Selon lui, le Pérou doit agir en avance et concrétiser la création de couloirs humanitaires régionaux – comme c’est le cas en Europe – avec la coordination du Chili, de l’Équateur et de la Colombie.
José Antonio Kast assumera la présidence du Chili le 11 mars 2026. D’ici là, il tiendra une série de réunions avec le président sortant Gabriel Boric et d’autres autorités locales et spécialisées pour exposer sa stratégie contre le crime organisé et l’immigration clandestine.
Lors de la campagne électorale, il a estimé que quelque 336 000 migrants irréguliers résident au Chili et a proposé qu’ils « collaborent » pour acheter leurs billets d’avion ; Sinon, « nous devons le rechercher et l’expulser » et « il n’entrera plus jamais sur le sol chilien ». Kast a assuré qu’« avec un avion transportant 100 personnes, des voyages charters pourraient être effectués pour environ 106 000 dollars » pour chaque navire. Il a prévenu les sans-papiers qu’ils ne pourront pas accéder aux prestations sociales et qu’il n’appliquera pas de régularisations massives.

Avant la Conférence politique d’action conservatrice organisée en Hongrie, José Antonio Kast a affirmé que l’immigration clandestine « n’est pas un accident » mais est « une arme contre la liberté des personnes ». Il a souligné que la « solidarité » frappe les Chiliens, laissant les hôpitaux et les écoles pleins, ainsi que les villes sans logements.
Rodríguez Mackay réaffirme que le problème migratoire est purement chilien et que ce sont eux qui doivent diriger ce processus tant dans son organisation que dans son financement ; et au-delà des obstacles techniques ou logistiques, ce qui est essentiel c’est la volonté politique des gouvernements concernés.
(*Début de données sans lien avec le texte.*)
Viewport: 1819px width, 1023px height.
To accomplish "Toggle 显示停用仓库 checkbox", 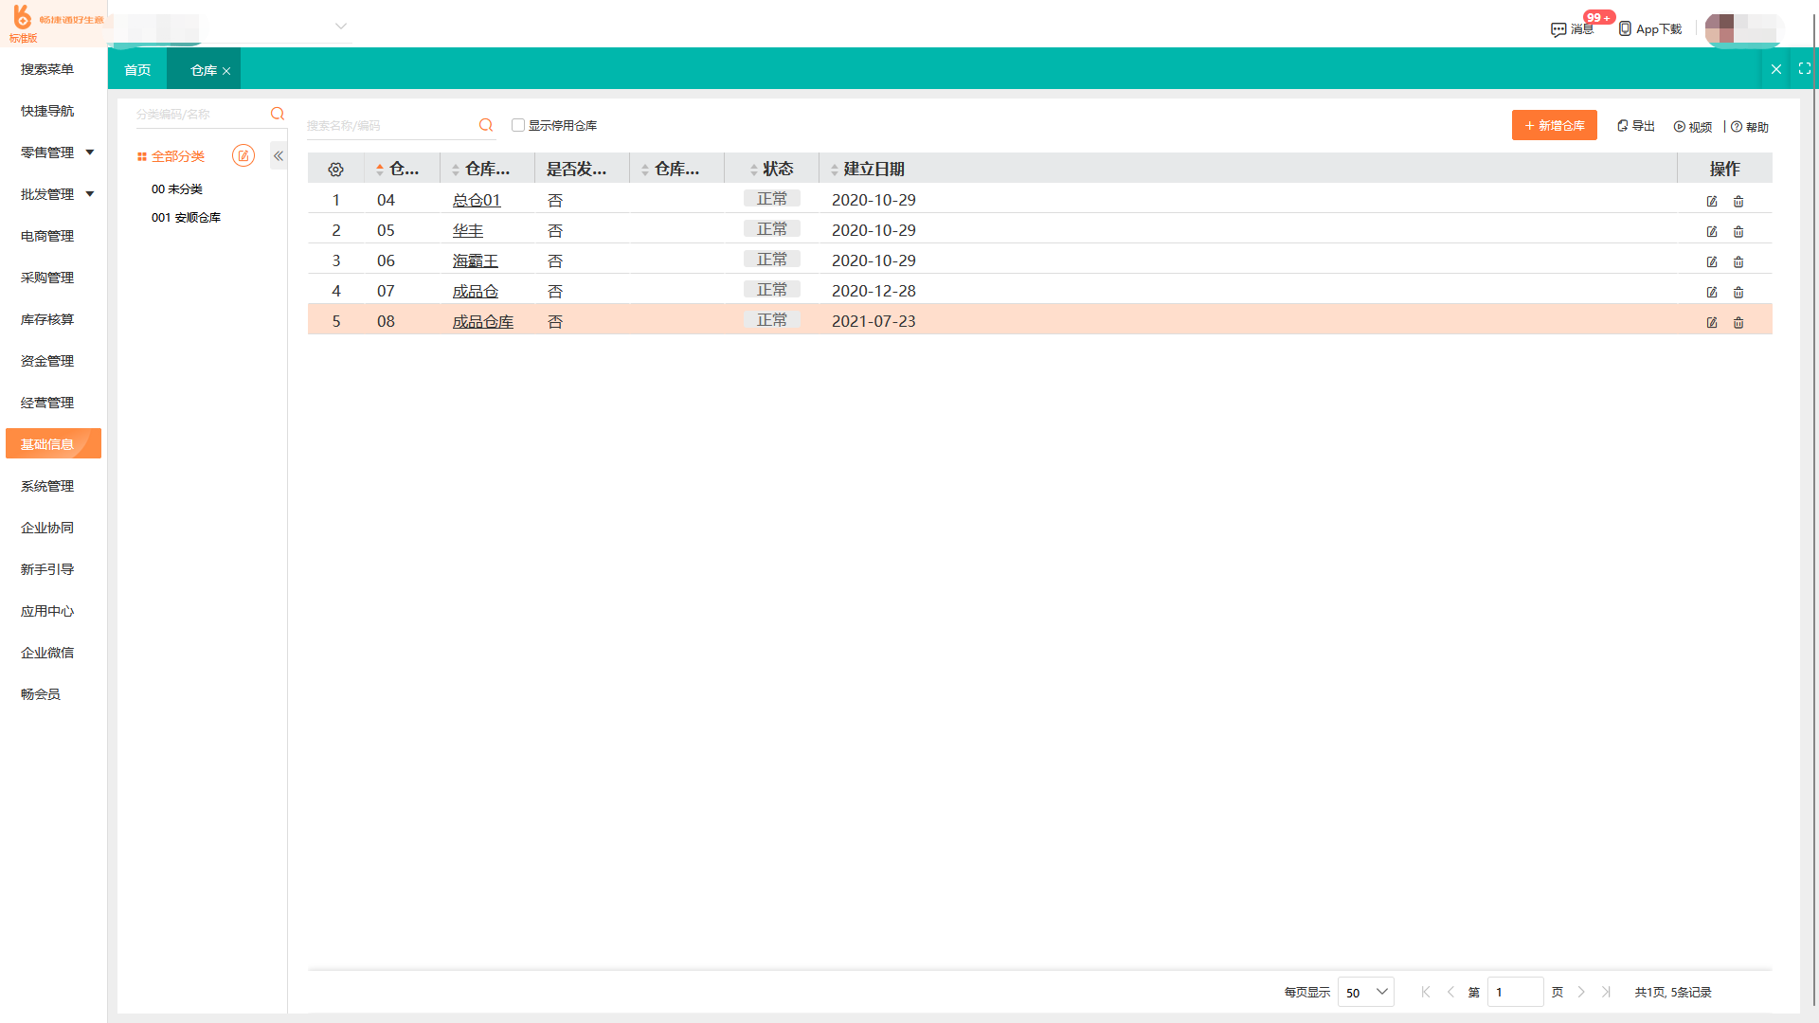I will [516, 125].
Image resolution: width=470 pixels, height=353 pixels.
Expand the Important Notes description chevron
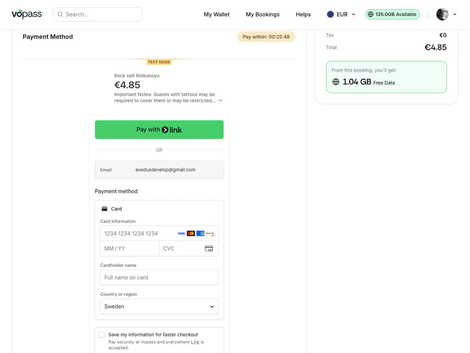pos(220,101)
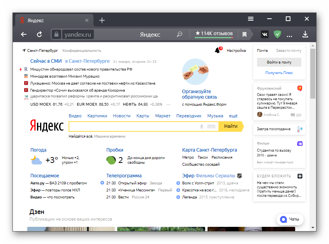Reload the page with the refresh icon

tap(39, 34)
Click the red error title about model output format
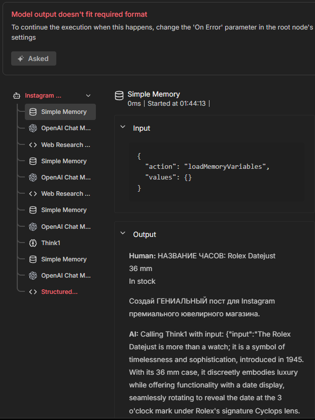Viewport: 315px width, 420px height. [80, 15]
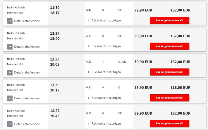Show details of 13:36 train arriving 20:03
Viewport: 208px width, 130px height.
point(10,73)
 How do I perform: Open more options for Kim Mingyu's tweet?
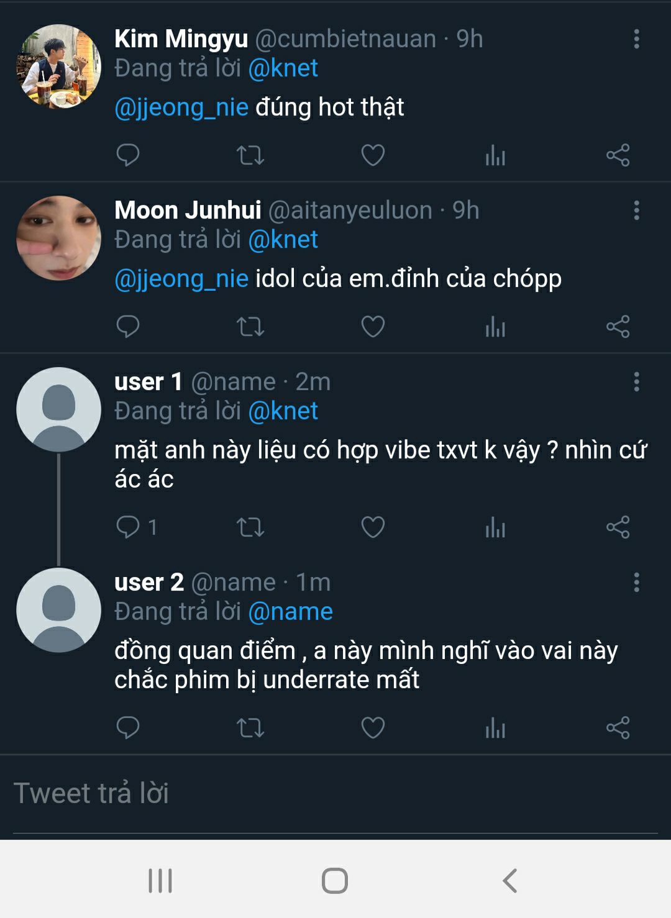[x=636, y=39]
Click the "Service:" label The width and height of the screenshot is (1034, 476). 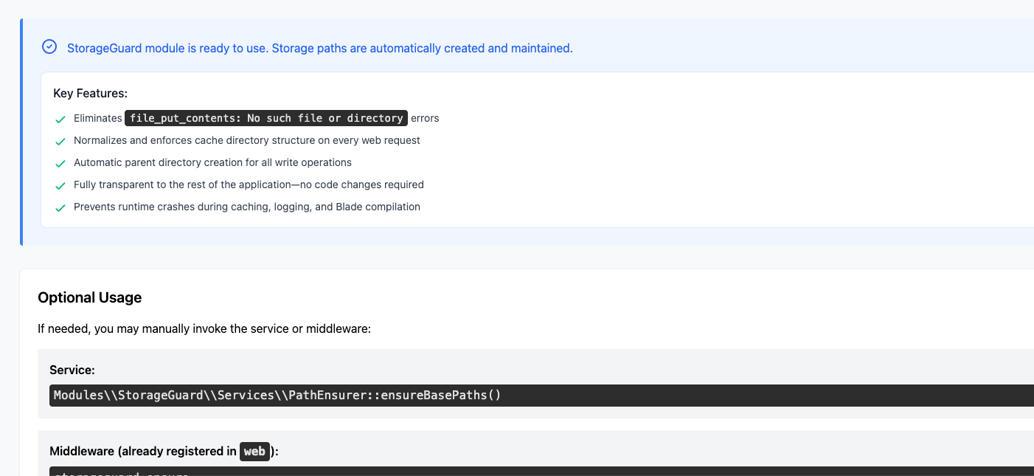[x=72, y=370]
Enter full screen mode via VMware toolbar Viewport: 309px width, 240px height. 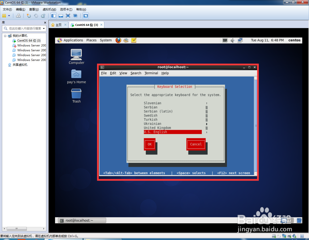pos(69,16)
« Je n’ai aucun doute que Kast va se défendre comme président de la lutte contre l’immigration irrégulière (…) Le Chili ne peut pas transmettre son problème d’immigration et nous le faire nôtre ; cela ne peut pas arriver »mentionne-t-il.
Dans le même ordre d’idées, l’ancien ministre des Affaires étrangères Óscar Maurtua souligne la création du Comité binational et la solidité du Pérou pour accueillir uniquement les migrants qui respectent strictement les exigences telles que « les documents en règle, les contrats de travail et autres exigences établies par nos réglementations », c’est pourquoi il exclut que le Pérou soit classé comme pays de transit.
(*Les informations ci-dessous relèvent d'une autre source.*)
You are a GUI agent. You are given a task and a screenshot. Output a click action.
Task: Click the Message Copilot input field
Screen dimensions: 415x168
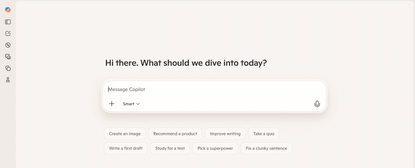tap(214, 89)
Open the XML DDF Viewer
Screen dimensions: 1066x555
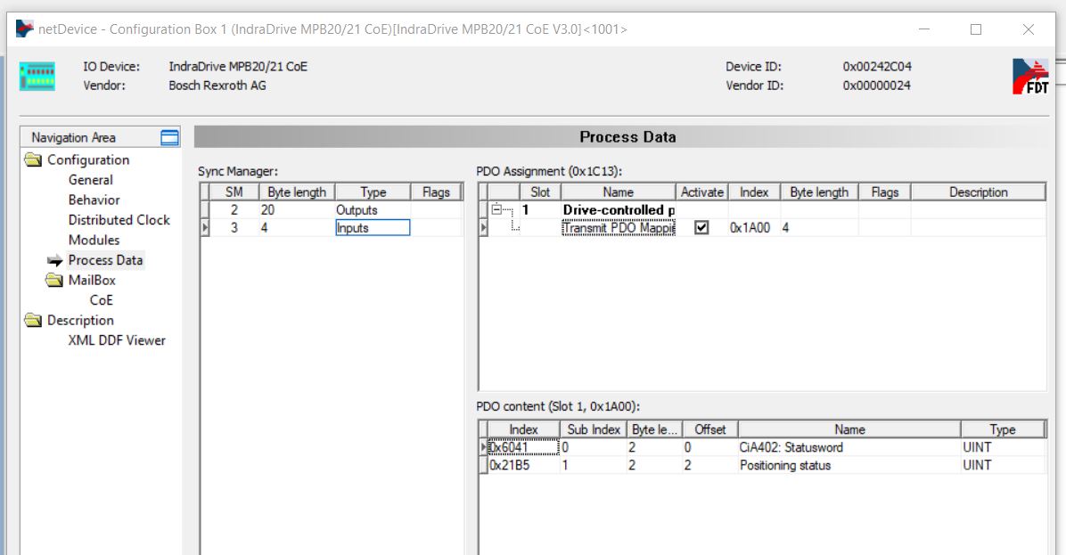click(117, 340)
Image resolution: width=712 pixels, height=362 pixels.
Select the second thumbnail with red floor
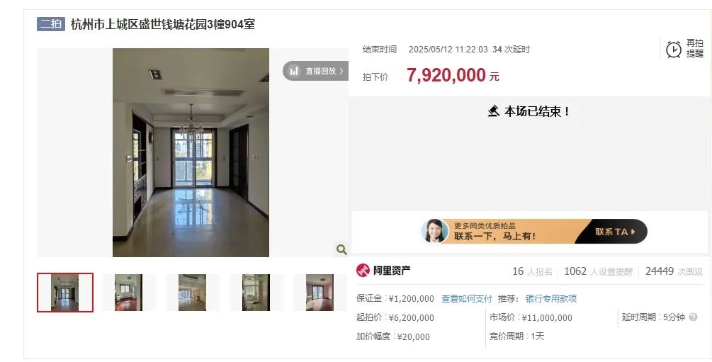[128, 293]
Toutefois, Maurtua considère que la mise en œuvre d’un corridor terrestre est peu probable en raison de son extension à des territoires comme le Pérou, l’Équateur et la Colombie, et qu’en ce qui concerne un corridor aérien, les tensions entre les États-Unis et le Venezuela pourraient également rendre la tâche difficile. « C’est une affaire exclusivement chilienne. La position est claire et il existe déjà une coordination bilatérale »souligne-t-il.
Avec des informations de BioBioChile et BBC.